§ **Trecho**
**********

Meu primeiro impulso
é responder como De Gaule: O Brasil não é um país sério. E, de fato,
quando discutimos pessoas, em vez de questões, e, pior ainda, quando órgãos públicos
difamam, caluniam pessoas sem ter um razoável conjunto de evidências à sua
disposição, não estamos sendo sérios.
Dois irmãos de
Eduardo Jorge, em entrevista ao Estado,
afirmaram que obterão ganho de causa no Judiciário, mas perguntaram: quem nos
devolverá nossa honra?. Ninguém, respondo, porque a difamação é ainda impune no
Brasil, não apenas ao nível do Judiciário, mas, antes disso, ao nível da sociedade
civil, que não se indigna com esse tipo de violência. Mas, em compensação, adiciono,
sua honra não é tão atingida como parece, porque, como todos sabem que muitas vezes as
acusações não são verdadeiras, estas perdem muito do seu poder: são quase tão
inofensivas contra os inocentes quanto inefetivas contra os culpados. Ora, se é assim,
este país não é serio. Um país sério é aquele em que os cidadãos são responsáveis
e responsabilizados. Aqui ninguém é responsável por nada, porque ninguém é
responsabilizado por nada. E ninguém é responsabilizado porque, com freqüência, os
acusadores merecem tanto crédito quanto os acusados.
Como já aconteceu
diversas vezes anteriormente, uma parte da imprensa não está sendo séria e responsável
em relação ao caso Eduardo Jorge. Está se fazendo um enorme escândalo, no
qual se procura envolver o presidente da República e causar uma crise política. Por que?
Por nada de concreto até agora, a não ser um grande número de telefonemas entre um
ex-ministro, enquanto era ministro, e um juiz hoje aposentado da Justiça do Trabalho, que
dela havia sido seu presidente em São Paulo, e que é manifestamente corrupto. Para esses
telefonemas o ex-ministro deu uma explicação. Havia uma sinecura, os juizes
classistas (que, aliás, o governo conseguiu afinal extinguir no Congresso) e, em
razão dela, uma grande pressão política de empresários, líderes sindicais,
políticos, para indicar seus candidatos. Cabia ao Presidente escolhê-los. Como fazê-lo?

**********

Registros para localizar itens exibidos
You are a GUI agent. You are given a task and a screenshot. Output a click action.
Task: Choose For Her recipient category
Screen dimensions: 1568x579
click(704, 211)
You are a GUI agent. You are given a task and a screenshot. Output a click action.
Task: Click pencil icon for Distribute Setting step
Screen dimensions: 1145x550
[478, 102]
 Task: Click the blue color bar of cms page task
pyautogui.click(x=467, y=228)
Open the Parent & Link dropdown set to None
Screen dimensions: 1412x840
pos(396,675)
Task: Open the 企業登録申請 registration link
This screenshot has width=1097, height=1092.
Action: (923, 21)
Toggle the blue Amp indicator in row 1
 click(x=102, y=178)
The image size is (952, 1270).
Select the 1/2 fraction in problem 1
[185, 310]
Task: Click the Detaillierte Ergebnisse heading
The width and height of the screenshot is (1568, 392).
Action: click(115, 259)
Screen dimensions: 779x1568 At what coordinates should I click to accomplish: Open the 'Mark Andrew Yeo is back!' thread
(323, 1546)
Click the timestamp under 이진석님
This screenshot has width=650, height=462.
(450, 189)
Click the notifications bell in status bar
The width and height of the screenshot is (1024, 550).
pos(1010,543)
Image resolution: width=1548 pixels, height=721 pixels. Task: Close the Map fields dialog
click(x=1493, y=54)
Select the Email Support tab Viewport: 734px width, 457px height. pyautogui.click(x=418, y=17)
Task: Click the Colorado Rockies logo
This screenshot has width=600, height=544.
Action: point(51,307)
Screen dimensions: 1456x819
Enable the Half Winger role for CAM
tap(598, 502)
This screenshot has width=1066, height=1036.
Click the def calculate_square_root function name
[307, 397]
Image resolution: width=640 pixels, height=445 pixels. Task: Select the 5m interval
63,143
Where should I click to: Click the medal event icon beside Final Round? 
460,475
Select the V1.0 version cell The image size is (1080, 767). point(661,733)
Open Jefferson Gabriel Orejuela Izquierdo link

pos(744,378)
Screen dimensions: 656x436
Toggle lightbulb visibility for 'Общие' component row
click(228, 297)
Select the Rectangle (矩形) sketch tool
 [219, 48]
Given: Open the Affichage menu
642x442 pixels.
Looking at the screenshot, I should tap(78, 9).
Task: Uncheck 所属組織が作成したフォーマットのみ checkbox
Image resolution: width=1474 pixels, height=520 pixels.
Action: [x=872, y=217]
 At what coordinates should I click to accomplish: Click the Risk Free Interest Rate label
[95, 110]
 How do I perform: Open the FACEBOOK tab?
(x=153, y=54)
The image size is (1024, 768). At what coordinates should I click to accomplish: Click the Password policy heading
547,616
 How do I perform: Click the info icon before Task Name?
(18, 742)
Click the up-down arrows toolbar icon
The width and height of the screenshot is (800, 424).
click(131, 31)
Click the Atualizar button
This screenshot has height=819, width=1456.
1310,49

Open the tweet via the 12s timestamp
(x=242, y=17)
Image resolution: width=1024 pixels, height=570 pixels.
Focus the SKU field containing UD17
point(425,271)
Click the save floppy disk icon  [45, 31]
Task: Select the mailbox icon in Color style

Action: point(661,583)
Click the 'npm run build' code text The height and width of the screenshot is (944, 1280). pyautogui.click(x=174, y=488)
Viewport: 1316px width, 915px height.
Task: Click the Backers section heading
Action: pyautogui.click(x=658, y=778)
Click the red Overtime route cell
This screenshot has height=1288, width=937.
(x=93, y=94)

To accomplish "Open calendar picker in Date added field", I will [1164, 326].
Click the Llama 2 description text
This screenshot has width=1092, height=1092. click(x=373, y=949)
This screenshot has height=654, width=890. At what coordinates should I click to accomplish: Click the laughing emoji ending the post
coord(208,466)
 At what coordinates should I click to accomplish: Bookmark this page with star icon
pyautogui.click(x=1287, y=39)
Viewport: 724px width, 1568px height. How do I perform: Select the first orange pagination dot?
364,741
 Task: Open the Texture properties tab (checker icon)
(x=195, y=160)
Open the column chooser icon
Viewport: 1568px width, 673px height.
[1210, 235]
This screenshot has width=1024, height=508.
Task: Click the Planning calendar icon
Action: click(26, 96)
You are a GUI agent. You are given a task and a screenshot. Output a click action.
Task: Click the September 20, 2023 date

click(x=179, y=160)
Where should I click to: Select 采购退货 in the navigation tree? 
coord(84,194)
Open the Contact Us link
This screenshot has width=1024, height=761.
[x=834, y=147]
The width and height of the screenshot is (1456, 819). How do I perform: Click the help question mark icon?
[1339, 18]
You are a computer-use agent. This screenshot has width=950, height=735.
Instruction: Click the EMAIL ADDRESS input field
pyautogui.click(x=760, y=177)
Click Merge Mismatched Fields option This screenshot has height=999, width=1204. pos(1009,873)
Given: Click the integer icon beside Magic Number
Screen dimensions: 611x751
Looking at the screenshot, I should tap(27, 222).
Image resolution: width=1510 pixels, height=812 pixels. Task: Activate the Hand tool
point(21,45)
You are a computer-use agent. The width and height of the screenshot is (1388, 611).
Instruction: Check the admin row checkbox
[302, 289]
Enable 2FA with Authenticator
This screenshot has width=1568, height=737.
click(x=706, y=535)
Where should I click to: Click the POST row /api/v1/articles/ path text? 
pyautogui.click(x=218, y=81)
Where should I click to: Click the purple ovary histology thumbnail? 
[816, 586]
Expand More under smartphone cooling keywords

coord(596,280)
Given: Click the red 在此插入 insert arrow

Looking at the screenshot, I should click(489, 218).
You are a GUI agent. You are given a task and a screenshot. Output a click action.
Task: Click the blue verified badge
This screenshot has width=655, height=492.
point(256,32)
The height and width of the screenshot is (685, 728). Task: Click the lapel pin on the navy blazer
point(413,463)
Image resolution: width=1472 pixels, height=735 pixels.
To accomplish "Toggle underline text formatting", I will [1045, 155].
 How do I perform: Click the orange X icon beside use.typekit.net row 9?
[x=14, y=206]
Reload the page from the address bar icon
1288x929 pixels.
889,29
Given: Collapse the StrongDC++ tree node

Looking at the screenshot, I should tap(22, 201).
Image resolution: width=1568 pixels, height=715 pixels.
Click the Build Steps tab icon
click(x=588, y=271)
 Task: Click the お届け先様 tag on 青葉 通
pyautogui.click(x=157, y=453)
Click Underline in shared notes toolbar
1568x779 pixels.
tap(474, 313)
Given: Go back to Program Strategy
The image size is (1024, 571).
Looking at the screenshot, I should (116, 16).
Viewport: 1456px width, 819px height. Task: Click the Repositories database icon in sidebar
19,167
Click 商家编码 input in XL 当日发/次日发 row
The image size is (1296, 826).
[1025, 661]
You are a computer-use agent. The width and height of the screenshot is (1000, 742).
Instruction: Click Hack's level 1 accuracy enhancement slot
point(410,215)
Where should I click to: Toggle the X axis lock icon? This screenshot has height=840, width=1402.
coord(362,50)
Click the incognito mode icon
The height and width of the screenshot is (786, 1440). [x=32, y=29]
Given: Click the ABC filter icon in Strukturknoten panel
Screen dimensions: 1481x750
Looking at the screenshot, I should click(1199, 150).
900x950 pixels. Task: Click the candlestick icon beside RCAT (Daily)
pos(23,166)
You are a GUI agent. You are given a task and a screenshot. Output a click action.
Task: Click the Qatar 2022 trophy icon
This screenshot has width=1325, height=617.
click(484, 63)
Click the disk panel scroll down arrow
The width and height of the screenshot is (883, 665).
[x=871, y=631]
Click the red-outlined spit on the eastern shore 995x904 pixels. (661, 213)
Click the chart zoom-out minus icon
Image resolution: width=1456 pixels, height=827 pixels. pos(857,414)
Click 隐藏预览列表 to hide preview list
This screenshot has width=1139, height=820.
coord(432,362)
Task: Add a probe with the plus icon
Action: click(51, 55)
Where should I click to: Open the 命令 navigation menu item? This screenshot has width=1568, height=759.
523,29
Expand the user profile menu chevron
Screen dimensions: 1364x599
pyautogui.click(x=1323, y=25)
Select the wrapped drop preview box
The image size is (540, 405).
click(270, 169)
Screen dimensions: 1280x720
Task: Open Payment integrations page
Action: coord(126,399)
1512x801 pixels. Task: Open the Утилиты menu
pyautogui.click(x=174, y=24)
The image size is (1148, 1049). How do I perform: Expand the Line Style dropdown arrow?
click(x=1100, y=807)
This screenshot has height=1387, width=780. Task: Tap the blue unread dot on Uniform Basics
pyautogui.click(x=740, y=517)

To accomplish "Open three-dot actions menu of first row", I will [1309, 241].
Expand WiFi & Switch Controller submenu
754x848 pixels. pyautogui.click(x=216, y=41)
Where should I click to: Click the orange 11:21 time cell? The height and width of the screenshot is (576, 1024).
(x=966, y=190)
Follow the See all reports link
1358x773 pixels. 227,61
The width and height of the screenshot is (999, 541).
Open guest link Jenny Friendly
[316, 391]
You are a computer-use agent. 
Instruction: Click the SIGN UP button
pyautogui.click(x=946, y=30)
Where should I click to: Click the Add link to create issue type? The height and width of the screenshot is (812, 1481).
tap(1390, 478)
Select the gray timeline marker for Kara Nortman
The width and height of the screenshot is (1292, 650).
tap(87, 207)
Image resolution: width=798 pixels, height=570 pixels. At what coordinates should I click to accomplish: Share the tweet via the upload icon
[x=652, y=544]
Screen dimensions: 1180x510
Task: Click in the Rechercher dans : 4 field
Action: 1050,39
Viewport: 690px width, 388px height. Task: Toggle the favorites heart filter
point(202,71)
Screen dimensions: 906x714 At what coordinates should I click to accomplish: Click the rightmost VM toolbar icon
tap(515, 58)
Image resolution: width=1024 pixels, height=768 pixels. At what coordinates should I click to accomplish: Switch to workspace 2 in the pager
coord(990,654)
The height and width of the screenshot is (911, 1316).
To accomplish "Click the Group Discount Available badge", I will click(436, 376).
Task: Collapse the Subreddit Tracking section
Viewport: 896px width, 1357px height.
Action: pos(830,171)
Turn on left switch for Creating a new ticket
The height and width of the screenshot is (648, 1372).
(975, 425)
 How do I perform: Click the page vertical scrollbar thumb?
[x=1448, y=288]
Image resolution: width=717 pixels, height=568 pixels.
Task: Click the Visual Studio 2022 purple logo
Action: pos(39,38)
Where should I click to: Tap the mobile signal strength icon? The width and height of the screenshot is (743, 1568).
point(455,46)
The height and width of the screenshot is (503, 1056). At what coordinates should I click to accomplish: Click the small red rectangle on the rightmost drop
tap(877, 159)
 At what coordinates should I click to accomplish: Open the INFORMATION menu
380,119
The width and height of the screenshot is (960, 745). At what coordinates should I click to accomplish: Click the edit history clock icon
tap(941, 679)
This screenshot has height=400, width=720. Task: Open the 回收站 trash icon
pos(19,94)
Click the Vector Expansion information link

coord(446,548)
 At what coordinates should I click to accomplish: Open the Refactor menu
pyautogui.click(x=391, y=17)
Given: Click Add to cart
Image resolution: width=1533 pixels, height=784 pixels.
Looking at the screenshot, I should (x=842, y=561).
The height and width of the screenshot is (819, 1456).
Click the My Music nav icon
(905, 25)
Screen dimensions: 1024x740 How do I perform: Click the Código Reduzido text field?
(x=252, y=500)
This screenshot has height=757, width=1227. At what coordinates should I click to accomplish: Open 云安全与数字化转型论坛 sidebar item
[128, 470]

**********

§ **Instrução escrita 1**
Transcreva do trecho sobre o caso Eduardo Jorge a parte que começa nas palavras "Como já aconteceu" e termina em "escolhê-los. Como fazê-lo?".
§ **Instrução escrita 2**
Segundo o trecho sobre o caso Eduardo Jorge, o que é um país sério?

§ **Resposta correta 1**
Como já aconteceu
diversas vezes anteriormente, uma parte da imprensa não está sendo séria e responsável
em relação ao caso Eduardo Jorge. Está se fazendo um enorme escândalo, no
qual se procura envolver o presidente da República e causar uma crise política. Por que?
Por nada de concreto até agora, a não ser um grande número de telefonemas entre um
ex-ministro, enquanto era ministro, e um juiz hoje aposentado da Justiça do Trabalho, que
dela havia sido seu presidente em São Paulo, e que é manifestamente corrupto. Para esses
telefonemas o ex-ministro deu uma explicação. Havia uma sinecura, os juizes
classistas (que, aliás, o governo conseguiu afinal extinguir no Congresso) e, em
razão dela, uma grande pressão política de empresários, líderes sindicais,
políticos, para indicar seus candidatos. Cabia ao Presidente escolhê-los. Como fazê-lo?

§ **Resposta correta 2**
É aquele em que os cidadãos são responsáveis e responsabilizados.